▶ _Directions for this task_
Where does the word "computer" show up in the records? Copy every line that holds it.

▶ _Material for this exercise_
Content starts
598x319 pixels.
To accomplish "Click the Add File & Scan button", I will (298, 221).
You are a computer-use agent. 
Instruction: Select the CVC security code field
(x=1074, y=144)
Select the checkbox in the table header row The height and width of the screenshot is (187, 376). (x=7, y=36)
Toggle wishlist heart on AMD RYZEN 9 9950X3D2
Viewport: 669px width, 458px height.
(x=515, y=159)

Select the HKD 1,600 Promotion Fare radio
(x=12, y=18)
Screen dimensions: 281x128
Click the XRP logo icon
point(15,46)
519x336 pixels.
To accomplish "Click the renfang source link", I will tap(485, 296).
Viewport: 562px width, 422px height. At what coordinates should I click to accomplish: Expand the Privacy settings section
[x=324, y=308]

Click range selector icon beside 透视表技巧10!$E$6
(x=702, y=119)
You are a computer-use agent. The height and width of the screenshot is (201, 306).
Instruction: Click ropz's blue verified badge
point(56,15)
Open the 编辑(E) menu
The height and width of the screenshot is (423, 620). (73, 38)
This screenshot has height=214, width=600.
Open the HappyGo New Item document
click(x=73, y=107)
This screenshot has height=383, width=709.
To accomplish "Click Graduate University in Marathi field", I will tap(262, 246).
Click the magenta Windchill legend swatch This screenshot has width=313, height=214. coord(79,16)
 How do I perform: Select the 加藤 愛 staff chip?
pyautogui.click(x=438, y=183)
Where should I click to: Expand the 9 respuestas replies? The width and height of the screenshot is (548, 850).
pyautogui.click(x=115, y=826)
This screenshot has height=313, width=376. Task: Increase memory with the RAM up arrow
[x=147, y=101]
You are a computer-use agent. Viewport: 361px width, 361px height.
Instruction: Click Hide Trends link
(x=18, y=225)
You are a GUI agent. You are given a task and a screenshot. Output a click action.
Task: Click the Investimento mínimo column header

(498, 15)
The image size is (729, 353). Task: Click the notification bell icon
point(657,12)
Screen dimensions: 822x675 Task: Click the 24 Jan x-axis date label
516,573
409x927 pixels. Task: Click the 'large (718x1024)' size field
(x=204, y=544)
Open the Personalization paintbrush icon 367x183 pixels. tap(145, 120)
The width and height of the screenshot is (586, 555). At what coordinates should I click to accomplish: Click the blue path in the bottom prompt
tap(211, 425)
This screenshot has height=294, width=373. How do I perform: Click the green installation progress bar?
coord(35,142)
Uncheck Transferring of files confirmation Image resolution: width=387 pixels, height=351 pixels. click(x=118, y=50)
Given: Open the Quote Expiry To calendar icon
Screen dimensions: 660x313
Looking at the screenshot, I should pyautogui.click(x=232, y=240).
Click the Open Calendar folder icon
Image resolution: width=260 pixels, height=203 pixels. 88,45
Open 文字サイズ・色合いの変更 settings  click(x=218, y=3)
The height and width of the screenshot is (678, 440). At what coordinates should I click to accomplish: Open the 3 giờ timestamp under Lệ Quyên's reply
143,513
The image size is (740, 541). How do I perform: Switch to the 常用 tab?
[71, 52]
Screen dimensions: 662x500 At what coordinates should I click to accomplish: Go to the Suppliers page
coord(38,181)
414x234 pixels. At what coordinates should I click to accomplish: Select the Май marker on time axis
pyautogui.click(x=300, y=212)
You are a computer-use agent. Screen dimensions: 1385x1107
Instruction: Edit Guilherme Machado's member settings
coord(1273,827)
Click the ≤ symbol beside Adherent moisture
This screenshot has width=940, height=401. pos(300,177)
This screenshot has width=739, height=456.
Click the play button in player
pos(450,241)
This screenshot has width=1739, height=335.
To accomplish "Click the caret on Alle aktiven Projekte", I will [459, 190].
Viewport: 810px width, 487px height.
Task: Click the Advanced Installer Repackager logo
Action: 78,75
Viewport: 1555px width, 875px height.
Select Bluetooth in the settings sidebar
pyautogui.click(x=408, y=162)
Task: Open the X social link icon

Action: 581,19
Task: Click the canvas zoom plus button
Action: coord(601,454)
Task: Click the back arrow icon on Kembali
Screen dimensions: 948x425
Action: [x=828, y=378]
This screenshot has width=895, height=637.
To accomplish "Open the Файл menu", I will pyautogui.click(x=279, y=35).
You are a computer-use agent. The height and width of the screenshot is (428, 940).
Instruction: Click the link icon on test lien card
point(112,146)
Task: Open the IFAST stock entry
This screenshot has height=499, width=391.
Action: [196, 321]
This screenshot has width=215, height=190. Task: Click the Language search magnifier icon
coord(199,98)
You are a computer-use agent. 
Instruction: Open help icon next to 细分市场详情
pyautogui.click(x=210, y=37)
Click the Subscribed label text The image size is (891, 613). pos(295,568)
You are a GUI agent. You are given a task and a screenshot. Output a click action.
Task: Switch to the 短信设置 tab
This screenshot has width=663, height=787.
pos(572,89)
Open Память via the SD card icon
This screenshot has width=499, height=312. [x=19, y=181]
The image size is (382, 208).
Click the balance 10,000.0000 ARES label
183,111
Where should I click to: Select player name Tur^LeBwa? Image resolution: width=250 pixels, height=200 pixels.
Content ends
▶ _Answer area_
You are a computer-use agent. 
You are a computer-use agent. The height and width of the screenshot is (201, 306).
You are a computer-use agent. Viewport: 361px width, 361px height.
You are a computer-use agent. Screen dimensions: 1385x1107
You are a computer-use agent. The height and width of the screenshot is (428, 940).
You are a computer-use agent. 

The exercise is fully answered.